Graham kwam binnen. ‘Hè, wat vervelend nou,’ mompelde hij. ‘Dat trapje had eigenlijk al jaren vervangen moeten worden.’
‘Ja maar beste man, dacht je dat ik dat niet wist. Ik heb haar oom gek gezeurd om nieuwe spullen. Het is toch belachelijk, één trap voor zo’n hele bibliotheek. Er is hier helemaal niets: geen behoorlijke garderobe, geen kantine, geen ontvangkamer, helemaal niets!’
Carolyn bewoog onrustig. Graham schoot toe. ‘Gaat het een beetje, Carolyn?’
Ze slaagde erin wat waterig te glimlachen. ‘Ja hoor.’
Gerustgesteld verliet hij de kamer.
Carolyn hief haar hand op en betastte voorzichtig haar hoofd.
‘Doet het pijn?’ vroeg Richard. ‘Ja zeker, hè. Overal beurs?’
Ze knikte bevestigend. ‘Zullen wel prachtige blauwe plekken zijn morgen.’
Hij keek wat bezorgd. ‘Zal ik niet liever de dokter bellen?’
‘Nee echt niet. Het is helemaal niets. Ik ben zo weer in orde.’ Een beetje onzeker keek ze naar hem op. ‘Mr. Hindon?’ Hij trok zijn wenkbrauwen op. ‘Toen ik viel... ik hoorde u zeggen, dat u me wilde spreken. Waarover?’
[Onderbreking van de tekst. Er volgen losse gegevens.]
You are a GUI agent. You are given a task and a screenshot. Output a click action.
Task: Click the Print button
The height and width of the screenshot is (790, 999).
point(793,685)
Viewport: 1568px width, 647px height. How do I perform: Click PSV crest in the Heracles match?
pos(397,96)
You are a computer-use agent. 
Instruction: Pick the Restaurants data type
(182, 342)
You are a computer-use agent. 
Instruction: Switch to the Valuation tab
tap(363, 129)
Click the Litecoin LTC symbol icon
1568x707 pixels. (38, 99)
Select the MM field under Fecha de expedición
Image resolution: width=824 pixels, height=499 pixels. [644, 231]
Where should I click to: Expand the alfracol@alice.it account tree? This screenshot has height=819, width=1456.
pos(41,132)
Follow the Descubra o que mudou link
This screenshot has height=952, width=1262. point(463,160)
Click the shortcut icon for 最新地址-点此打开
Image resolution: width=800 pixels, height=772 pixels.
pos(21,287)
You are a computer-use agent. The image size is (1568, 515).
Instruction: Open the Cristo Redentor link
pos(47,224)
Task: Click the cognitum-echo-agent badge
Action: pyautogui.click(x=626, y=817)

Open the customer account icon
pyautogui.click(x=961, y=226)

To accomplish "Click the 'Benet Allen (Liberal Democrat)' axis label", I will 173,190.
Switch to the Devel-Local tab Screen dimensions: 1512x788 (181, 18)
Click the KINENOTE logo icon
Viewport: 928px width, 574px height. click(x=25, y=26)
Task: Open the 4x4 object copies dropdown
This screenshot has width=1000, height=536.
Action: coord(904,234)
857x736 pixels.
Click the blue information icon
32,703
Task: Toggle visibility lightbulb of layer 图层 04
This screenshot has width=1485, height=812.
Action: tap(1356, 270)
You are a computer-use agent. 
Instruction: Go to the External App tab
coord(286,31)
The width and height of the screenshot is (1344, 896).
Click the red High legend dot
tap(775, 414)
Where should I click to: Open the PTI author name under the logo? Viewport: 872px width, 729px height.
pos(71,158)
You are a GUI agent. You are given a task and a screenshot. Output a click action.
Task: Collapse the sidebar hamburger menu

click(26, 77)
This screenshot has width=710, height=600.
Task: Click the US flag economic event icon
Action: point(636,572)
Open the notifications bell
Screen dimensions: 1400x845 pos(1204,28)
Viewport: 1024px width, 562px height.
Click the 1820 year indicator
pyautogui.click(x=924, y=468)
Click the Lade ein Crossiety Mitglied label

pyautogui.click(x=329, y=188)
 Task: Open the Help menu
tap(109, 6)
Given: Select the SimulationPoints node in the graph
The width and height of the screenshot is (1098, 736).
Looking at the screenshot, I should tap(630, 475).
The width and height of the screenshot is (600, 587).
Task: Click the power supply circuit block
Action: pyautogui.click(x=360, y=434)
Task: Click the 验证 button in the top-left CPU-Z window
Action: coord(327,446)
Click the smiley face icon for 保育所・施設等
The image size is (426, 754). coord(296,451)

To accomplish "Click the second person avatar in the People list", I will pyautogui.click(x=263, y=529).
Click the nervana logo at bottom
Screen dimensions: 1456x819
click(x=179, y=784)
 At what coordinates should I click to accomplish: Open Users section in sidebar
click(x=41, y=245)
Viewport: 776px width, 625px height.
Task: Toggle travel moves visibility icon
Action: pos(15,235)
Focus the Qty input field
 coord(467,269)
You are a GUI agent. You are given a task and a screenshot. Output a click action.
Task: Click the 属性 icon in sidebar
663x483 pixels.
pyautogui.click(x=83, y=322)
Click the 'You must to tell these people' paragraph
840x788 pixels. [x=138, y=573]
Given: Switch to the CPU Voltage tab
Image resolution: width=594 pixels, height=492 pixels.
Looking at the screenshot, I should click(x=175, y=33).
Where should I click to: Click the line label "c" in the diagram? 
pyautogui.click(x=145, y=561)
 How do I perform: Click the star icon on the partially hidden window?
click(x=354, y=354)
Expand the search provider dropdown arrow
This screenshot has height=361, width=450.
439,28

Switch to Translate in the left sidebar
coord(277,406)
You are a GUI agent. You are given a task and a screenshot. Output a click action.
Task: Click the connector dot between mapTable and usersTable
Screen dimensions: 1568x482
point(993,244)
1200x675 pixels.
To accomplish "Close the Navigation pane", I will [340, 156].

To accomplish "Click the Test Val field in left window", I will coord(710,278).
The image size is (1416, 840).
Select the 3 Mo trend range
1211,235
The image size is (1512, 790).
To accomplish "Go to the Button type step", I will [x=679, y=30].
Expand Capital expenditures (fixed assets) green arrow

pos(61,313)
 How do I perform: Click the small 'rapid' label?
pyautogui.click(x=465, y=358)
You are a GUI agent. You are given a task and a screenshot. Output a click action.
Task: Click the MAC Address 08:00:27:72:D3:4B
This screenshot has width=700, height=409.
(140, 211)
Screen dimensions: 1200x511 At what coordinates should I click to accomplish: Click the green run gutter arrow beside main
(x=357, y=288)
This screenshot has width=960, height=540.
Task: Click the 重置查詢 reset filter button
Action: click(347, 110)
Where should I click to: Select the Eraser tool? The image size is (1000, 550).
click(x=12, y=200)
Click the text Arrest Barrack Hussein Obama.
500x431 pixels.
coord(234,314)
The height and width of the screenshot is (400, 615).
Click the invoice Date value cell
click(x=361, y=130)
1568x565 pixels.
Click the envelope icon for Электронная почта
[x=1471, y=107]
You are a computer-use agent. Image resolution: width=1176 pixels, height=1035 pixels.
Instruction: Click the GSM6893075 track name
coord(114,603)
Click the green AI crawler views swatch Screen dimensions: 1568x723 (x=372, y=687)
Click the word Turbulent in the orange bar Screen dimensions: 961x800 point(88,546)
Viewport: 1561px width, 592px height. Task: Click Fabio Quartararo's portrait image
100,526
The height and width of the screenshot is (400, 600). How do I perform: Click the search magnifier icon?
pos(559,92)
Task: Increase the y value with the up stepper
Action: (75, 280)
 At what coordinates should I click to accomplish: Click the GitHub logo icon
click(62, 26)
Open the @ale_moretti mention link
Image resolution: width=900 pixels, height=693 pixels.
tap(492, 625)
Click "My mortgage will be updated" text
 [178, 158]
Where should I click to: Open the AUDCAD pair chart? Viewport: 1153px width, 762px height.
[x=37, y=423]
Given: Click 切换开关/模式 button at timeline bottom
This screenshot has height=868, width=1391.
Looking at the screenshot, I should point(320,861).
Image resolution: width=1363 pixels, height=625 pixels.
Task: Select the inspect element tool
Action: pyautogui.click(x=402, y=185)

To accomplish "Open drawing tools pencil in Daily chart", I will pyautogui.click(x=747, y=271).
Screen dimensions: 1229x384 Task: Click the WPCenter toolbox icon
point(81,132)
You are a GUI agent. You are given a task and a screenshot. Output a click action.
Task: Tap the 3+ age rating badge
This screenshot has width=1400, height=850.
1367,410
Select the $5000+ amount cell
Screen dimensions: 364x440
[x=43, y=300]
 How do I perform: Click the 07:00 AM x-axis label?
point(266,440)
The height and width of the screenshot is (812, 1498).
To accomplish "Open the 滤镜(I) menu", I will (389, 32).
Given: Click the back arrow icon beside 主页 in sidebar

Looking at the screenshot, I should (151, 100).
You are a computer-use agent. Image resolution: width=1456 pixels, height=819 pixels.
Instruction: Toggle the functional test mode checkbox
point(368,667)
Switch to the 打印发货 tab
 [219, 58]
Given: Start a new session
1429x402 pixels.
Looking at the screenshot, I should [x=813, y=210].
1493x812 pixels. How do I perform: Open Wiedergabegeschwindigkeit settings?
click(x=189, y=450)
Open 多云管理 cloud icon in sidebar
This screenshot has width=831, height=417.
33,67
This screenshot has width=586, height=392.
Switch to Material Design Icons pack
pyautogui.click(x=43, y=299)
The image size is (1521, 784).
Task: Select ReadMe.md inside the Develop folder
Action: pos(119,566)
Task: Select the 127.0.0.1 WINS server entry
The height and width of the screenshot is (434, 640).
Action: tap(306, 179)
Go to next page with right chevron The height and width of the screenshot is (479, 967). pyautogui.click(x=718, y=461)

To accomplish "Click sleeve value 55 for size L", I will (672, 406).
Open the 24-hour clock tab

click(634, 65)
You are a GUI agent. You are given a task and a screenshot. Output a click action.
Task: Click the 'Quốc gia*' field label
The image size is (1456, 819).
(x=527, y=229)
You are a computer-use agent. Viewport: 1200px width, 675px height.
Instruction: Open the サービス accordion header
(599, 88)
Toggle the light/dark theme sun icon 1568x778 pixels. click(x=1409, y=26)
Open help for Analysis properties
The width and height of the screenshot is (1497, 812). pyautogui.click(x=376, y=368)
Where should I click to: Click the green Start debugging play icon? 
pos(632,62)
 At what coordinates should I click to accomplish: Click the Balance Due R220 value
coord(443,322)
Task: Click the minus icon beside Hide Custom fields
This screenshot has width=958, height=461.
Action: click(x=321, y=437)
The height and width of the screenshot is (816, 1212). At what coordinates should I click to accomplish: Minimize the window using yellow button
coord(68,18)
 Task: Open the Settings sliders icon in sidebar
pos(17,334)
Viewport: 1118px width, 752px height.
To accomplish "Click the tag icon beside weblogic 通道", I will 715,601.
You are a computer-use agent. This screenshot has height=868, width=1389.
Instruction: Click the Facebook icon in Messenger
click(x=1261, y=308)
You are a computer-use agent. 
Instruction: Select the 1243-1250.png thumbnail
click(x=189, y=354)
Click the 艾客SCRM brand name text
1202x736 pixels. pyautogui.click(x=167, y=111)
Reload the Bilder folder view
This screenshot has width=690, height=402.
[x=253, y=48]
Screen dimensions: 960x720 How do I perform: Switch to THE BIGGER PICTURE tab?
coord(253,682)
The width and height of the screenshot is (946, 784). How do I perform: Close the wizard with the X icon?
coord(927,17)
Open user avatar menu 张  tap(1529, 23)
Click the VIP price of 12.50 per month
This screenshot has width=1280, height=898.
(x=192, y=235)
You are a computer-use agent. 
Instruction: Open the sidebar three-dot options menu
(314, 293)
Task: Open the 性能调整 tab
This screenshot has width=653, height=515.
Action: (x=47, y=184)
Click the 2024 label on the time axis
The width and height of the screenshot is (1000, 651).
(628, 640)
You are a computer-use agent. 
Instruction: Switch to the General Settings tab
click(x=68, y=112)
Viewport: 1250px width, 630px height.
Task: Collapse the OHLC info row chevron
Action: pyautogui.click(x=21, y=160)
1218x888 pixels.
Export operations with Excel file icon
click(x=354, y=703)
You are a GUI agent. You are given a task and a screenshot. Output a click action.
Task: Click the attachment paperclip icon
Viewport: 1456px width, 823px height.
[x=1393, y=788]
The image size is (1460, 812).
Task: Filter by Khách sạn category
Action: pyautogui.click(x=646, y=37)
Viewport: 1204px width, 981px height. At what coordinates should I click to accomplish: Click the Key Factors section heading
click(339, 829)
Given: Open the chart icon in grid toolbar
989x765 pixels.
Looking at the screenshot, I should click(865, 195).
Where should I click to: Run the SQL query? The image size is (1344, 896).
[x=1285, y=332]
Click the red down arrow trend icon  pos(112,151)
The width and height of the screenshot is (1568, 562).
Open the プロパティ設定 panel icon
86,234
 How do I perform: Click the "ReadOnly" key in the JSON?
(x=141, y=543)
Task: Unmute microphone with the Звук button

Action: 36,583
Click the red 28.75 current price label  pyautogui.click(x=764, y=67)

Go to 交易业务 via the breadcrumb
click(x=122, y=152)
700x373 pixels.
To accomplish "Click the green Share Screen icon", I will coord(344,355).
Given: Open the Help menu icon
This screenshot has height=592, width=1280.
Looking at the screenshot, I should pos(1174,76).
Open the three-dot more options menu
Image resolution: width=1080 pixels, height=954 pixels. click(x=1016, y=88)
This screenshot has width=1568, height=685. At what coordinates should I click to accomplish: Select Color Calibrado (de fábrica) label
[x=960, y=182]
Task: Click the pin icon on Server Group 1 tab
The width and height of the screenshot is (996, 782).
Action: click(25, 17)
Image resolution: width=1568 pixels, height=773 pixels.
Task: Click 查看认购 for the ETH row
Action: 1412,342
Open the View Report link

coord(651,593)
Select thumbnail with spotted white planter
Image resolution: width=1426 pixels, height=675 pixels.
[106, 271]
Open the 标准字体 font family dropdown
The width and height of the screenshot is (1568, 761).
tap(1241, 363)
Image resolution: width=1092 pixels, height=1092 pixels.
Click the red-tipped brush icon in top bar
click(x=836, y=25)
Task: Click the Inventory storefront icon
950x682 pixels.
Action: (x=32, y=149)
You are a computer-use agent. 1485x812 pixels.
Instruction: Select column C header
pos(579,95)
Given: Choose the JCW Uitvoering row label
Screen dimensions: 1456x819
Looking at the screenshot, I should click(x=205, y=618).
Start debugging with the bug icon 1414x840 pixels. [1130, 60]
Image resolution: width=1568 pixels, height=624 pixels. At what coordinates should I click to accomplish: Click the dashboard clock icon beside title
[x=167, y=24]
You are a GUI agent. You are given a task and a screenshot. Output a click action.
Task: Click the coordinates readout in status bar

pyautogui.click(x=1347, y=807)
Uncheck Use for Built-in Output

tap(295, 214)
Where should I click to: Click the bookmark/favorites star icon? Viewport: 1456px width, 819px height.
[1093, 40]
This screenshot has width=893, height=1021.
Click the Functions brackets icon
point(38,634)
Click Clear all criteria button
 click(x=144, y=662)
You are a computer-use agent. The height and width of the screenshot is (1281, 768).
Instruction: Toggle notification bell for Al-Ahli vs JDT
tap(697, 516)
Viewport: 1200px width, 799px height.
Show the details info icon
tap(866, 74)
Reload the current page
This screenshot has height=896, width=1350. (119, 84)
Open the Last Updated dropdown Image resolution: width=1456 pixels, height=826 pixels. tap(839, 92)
‘O ja. Ik wilde je even laten weten, dat ik van gedachten veranderd ben wat betreft die tentoonstelling over dat Boek Special. Ik kan het je toch tenminste eens laten proberen.’
‘Dat is erg vriendelijk van u.’
‘Heeft niets met vriendelijkheid van doen, meer met redelijkheid. Enthousiasme en initiatief kom je tegenwoordig al te zelden meer tegen. Dus ik vind dat je dat moet stimuleren.’
‘Zelfs wanneer het een nichtje van een hoge piet betreft?’
Hij keek haar diep in de ogen en lachte flauwtjes. ‘Ja zelfs dan.’
In het kantoortje van Roseanna rinkelde de telefoon. Hij was meteen alert. Ze hoorden de stem van het meisje, die ontsteld riep: ‘Wat? Hij komt nu naar boven?’ De hoorn werd op de haak gekiept en de sekretaresse stormde naar binnen.